___ DATASET CONTENT ___
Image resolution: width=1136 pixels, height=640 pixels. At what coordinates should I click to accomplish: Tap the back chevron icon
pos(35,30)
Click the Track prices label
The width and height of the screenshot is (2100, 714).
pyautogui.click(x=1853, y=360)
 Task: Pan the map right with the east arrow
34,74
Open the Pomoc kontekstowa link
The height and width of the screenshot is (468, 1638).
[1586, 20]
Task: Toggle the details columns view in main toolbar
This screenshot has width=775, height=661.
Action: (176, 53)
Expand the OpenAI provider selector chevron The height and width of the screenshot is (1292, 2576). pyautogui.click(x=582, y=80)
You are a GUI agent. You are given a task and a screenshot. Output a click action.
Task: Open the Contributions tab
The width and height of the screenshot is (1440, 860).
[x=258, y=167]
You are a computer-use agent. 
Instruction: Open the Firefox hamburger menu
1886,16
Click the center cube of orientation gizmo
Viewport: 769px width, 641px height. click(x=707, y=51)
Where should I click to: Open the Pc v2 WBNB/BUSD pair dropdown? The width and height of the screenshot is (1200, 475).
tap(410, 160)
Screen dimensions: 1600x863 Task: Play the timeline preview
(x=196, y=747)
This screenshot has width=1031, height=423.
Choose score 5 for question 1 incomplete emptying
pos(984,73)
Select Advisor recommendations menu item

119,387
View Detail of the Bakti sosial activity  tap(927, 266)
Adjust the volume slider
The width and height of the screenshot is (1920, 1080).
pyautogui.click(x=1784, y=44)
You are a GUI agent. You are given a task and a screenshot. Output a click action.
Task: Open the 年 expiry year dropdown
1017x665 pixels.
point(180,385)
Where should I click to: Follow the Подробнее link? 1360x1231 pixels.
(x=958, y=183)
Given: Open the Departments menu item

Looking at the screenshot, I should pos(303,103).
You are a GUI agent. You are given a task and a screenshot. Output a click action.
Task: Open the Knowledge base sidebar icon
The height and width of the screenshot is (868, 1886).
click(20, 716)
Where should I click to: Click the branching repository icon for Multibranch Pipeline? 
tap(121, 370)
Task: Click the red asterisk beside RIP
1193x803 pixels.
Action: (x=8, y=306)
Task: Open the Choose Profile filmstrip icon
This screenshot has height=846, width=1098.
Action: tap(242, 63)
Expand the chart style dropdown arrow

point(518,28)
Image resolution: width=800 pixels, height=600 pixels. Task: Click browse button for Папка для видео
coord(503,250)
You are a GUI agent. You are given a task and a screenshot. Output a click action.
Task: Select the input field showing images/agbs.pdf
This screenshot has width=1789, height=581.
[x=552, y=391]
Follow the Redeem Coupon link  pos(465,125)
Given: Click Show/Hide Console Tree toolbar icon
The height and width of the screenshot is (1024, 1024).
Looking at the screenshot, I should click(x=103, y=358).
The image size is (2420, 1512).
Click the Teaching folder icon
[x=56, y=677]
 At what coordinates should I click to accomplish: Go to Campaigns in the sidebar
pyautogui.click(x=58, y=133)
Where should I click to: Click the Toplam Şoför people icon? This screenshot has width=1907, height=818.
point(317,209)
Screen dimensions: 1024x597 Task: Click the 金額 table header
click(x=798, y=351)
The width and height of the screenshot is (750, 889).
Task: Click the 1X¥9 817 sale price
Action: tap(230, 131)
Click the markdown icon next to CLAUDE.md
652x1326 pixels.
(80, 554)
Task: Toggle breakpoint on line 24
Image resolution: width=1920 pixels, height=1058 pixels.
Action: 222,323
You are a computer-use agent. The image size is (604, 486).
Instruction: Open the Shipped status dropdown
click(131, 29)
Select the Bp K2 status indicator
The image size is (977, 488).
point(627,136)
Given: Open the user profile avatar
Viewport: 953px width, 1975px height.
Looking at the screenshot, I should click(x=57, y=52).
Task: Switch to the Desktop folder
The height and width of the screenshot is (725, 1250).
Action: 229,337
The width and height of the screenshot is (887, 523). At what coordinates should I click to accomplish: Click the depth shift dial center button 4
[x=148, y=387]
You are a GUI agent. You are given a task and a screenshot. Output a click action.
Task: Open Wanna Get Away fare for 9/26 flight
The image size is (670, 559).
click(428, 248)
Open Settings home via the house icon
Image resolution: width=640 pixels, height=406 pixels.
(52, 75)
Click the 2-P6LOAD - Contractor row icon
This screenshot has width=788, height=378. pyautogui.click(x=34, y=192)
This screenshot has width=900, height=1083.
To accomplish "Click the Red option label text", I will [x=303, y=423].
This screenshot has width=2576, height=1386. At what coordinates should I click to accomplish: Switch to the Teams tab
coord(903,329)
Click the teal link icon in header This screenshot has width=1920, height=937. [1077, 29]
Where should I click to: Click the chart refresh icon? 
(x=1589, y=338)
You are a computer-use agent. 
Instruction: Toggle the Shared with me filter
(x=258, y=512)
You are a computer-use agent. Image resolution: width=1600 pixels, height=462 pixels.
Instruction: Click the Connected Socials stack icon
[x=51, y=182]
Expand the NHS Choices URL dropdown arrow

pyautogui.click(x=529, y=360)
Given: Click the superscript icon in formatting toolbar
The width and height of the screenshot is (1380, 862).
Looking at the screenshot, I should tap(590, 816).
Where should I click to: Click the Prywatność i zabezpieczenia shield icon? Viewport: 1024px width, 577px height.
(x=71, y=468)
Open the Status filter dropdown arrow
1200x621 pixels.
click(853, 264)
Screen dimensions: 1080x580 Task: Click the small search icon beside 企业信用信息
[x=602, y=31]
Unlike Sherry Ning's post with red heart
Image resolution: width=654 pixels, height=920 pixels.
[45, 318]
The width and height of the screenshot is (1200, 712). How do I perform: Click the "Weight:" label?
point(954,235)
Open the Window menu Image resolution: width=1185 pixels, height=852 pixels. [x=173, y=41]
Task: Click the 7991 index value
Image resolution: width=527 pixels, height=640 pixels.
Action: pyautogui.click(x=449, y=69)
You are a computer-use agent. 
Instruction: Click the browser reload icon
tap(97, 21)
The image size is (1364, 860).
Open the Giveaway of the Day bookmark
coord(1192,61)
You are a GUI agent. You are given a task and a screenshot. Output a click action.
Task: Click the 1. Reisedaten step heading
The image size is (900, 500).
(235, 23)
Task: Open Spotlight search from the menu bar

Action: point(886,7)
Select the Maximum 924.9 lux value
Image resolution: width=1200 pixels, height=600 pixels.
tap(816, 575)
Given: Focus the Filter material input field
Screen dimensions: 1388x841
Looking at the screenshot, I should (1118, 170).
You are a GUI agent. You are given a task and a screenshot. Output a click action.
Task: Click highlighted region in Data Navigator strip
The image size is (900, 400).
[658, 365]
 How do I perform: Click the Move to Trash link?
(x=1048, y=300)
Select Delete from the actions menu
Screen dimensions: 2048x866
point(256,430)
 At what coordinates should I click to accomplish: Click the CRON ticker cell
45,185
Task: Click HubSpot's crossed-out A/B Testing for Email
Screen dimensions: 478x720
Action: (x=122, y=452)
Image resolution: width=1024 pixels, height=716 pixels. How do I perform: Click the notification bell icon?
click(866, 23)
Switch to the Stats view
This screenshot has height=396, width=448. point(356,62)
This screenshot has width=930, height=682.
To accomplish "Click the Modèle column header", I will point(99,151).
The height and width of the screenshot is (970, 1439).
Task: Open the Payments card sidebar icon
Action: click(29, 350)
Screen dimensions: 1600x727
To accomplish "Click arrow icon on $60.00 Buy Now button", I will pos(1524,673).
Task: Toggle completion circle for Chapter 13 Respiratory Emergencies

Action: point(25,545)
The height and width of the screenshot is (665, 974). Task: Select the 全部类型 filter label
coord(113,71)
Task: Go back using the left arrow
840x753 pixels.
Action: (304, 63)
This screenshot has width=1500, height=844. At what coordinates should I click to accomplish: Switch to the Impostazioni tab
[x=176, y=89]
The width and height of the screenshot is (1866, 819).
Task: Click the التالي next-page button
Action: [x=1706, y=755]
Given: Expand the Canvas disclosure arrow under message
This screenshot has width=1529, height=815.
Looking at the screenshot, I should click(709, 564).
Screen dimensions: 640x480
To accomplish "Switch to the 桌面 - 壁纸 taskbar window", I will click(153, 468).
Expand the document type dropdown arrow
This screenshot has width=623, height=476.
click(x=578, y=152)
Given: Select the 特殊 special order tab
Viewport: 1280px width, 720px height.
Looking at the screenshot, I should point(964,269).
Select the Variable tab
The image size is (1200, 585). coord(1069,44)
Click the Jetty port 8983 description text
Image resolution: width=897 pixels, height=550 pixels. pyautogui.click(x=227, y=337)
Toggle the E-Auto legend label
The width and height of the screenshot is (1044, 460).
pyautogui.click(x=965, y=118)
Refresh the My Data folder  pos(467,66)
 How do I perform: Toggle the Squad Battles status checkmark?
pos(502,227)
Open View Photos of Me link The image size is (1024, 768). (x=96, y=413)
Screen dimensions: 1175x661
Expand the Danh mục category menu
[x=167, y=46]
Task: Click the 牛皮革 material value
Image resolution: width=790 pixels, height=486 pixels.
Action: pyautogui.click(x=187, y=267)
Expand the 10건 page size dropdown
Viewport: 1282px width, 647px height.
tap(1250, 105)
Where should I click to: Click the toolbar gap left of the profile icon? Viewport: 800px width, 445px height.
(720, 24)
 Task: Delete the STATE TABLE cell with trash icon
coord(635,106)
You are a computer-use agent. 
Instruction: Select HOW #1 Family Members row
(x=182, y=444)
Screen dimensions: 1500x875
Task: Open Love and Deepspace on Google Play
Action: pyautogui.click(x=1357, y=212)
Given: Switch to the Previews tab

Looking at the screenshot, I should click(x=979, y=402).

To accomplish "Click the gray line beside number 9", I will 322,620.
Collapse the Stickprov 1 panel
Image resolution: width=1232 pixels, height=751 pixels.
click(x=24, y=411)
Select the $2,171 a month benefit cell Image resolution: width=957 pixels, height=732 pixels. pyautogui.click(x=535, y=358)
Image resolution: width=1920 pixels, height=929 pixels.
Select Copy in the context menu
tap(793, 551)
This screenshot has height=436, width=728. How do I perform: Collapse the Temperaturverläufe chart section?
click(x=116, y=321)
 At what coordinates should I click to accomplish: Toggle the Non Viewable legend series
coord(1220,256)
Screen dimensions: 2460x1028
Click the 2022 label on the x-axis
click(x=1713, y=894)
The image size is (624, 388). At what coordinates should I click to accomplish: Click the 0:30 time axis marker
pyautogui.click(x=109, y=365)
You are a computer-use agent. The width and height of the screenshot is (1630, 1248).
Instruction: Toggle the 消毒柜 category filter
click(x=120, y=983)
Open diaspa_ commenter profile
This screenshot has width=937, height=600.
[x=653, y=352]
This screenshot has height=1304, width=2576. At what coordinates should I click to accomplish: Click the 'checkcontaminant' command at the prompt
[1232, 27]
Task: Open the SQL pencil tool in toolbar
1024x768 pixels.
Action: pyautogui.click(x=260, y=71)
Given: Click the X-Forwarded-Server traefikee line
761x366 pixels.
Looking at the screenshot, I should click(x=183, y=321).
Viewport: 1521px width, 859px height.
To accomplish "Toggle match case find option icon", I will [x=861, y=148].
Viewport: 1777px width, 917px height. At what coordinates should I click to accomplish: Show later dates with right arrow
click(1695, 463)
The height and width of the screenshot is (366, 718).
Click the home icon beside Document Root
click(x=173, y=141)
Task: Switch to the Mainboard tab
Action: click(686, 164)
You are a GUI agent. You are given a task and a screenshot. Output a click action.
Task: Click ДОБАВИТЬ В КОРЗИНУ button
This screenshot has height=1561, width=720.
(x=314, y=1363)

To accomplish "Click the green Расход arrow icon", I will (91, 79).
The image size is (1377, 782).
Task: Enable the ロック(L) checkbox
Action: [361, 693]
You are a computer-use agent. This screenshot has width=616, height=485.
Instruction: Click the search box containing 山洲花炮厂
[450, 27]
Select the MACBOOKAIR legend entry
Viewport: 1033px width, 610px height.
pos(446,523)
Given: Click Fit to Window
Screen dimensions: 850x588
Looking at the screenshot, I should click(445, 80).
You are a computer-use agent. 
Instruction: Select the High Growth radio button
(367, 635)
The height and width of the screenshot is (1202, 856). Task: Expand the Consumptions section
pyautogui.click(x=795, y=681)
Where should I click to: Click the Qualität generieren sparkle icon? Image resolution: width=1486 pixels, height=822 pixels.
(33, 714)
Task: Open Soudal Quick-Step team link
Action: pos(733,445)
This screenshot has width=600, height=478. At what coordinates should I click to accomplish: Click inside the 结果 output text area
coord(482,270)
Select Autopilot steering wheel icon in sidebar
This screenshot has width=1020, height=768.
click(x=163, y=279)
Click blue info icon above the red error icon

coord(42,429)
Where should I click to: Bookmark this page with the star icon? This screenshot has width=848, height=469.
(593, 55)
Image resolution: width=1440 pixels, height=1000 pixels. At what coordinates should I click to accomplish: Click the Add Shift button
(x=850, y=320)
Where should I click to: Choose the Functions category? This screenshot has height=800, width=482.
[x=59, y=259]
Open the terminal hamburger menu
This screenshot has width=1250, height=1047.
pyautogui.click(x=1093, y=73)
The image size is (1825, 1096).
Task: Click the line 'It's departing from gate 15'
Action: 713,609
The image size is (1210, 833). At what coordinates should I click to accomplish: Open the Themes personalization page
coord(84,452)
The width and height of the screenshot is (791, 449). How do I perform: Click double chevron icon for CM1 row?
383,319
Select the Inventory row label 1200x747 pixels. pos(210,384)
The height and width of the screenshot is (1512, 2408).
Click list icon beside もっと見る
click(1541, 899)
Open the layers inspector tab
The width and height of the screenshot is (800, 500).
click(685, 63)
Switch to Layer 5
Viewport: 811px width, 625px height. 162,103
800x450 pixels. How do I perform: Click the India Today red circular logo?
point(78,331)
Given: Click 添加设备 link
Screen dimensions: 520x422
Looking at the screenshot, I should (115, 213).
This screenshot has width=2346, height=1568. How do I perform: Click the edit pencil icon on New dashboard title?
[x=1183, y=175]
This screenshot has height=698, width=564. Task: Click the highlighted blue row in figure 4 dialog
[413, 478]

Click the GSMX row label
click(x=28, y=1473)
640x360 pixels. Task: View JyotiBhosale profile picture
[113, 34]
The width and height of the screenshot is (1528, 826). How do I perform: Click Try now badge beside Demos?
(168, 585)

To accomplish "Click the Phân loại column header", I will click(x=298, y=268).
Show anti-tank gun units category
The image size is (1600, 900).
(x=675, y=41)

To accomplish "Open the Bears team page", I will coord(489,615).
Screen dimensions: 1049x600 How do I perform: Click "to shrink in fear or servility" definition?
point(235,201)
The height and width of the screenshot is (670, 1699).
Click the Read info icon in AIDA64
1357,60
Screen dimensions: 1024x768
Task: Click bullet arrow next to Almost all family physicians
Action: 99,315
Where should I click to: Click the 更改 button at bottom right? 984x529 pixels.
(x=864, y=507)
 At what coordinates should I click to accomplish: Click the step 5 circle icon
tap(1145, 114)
___
WHAT THE TASK ASKS =
Among the lines above, return each one holding the string "field".

TASK RESULT =
Task: Select the input field showing images/agbs.pdf
Given: Focus the Filter material input field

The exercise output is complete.